Reflections from Cokie Roberts Video
Reflections from Cokie Roberts Video Transcript
^M00:00:00 [ Music ]
>> I'm Kara Tsuboi, CNET New.com, and I am very pleased to introduce our guest today, Cokie Roberts. She is, of course, a national correspondent for NPR, ABC News, and the author of a new book, called "Ladies of Liberty." Thank you for joining us.

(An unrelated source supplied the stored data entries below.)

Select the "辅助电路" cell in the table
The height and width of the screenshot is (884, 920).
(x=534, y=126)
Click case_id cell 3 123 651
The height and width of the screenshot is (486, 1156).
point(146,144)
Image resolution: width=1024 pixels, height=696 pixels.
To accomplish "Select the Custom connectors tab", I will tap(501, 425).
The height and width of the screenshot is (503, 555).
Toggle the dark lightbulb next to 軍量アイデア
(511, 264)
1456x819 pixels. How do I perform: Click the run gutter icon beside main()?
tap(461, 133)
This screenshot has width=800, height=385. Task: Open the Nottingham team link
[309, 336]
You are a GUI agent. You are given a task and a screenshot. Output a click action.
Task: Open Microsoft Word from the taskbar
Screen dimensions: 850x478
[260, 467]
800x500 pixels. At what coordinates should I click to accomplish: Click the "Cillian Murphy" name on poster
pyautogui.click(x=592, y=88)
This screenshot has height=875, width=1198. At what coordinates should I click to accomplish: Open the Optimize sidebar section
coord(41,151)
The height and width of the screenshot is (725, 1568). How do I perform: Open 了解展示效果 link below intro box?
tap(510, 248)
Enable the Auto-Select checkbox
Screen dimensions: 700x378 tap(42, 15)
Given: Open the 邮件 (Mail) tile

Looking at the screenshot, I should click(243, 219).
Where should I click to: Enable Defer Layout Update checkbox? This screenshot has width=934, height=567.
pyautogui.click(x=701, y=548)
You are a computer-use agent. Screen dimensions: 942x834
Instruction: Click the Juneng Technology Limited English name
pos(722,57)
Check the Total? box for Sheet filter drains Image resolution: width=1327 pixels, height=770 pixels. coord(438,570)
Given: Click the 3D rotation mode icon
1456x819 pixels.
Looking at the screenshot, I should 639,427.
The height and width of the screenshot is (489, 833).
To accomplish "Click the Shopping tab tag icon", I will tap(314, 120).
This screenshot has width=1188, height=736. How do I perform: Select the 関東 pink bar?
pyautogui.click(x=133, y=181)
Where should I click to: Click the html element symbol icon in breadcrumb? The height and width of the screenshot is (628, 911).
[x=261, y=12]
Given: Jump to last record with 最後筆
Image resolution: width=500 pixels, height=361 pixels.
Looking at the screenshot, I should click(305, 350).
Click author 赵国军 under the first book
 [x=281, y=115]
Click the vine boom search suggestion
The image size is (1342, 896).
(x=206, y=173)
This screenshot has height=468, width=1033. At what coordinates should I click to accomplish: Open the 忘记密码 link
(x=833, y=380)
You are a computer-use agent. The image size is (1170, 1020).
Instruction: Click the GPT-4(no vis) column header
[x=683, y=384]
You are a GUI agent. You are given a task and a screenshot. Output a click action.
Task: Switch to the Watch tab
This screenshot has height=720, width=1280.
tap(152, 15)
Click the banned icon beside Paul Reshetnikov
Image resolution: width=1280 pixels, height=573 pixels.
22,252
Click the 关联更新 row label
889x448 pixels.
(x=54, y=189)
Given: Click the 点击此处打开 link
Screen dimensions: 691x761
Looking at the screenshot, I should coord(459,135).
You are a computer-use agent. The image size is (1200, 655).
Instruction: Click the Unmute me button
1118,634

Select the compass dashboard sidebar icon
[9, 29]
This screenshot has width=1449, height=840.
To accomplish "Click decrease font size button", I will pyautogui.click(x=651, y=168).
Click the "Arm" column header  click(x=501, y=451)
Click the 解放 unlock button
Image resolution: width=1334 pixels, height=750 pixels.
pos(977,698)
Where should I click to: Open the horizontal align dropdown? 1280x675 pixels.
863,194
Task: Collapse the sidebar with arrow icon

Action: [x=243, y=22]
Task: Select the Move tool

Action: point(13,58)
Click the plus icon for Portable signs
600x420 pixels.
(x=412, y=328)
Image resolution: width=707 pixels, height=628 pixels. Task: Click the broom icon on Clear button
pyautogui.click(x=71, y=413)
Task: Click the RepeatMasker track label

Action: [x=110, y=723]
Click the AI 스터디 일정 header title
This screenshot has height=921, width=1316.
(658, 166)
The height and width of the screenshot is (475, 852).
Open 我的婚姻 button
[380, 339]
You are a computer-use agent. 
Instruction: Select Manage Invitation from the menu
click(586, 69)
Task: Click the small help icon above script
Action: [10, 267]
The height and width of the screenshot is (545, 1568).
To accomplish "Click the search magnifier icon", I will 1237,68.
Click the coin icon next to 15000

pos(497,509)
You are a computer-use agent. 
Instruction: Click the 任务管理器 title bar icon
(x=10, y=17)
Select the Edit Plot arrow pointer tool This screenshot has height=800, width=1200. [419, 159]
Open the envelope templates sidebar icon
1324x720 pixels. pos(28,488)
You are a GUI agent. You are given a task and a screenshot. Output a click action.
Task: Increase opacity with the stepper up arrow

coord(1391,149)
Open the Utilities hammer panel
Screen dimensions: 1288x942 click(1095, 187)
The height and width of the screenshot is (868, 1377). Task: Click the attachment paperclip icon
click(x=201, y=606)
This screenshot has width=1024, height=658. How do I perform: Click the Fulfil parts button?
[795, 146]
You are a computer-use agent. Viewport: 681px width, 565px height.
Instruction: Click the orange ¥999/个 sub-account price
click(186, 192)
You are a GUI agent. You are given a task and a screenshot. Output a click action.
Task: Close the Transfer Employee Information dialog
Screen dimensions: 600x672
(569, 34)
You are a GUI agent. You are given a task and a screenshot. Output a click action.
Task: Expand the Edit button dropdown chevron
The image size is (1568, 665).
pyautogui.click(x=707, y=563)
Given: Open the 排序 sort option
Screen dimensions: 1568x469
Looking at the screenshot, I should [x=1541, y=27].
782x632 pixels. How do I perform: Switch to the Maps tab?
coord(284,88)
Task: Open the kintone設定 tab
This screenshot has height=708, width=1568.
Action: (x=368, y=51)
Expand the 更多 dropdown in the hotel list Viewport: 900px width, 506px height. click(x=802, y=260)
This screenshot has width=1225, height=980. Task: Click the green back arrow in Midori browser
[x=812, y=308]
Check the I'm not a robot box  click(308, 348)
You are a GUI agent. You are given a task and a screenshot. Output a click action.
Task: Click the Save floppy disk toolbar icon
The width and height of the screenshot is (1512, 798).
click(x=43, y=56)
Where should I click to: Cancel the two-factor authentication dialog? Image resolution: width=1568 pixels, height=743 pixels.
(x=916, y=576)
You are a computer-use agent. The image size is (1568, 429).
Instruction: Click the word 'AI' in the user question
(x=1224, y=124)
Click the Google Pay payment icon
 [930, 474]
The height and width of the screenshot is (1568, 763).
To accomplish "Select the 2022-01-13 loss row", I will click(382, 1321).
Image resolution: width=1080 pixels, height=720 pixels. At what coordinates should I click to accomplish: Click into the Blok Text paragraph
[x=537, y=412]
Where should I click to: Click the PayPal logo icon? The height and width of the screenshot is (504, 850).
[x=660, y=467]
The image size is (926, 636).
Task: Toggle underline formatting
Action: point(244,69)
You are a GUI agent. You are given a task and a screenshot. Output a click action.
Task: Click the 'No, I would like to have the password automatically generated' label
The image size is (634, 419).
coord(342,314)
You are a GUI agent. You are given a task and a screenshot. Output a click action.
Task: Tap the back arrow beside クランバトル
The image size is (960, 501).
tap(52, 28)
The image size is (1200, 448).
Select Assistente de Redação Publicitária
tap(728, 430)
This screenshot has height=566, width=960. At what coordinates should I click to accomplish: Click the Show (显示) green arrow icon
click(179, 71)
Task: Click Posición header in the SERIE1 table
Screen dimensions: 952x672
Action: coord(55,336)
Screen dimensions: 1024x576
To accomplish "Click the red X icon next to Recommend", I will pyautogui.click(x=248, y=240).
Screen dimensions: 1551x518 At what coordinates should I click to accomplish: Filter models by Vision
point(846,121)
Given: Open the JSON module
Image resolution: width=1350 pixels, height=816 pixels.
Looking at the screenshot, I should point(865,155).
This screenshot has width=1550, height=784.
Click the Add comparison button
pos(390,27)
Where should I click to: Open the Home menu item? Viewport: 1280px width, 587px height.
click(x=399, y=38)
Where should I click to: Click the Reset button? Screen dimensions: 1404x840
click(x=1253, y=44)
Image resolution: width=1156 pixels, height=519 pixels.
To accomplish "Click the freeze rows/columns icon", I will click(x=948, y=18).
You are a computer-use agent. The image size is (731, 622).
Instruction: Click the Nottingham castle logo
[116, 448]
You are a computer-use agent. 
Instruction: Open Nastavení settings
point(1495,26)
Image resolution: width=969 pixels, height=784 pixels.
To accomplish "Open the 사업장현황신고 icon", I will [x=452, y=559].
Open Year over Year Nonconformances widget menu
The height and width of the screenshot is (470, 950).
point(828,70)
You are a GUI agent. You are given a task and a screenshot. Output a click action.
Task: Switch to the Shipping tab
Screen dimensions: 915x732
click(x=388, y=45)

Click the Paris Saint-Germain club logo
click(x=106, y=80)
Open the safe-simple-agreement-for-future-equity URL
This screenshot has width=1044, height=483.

>> Great to be with you, Kara.
>> And one thing I'm really interested in is I was reading the introduction of the book, and I noticed that you give a thank you to Google.
>> I do.
>> How could I have done it without Google? Because it has become so much easier to do research when you can just sit in your own house and type in a search word on Google and get an answer. You have to be careful what sites you go to.
>> This is very true.
>> But once you know what site you're at, and you -- it's legit, you can learn things very quickly. I'll give you a quick example. I was working in the Huntingdon Library in Pasadena, and came across these invitations from the Court of Napoleon to the American Ambassador in France and his wife. These -- this is in 1812-ish. And the original invitations, so it was very exciting to see them. So it's this old world, but I didn't know who any of those people were who were inviting them to tea or dinner or whatever. Put their names in and up they come. So it was this wonderful marriage of the new and the old.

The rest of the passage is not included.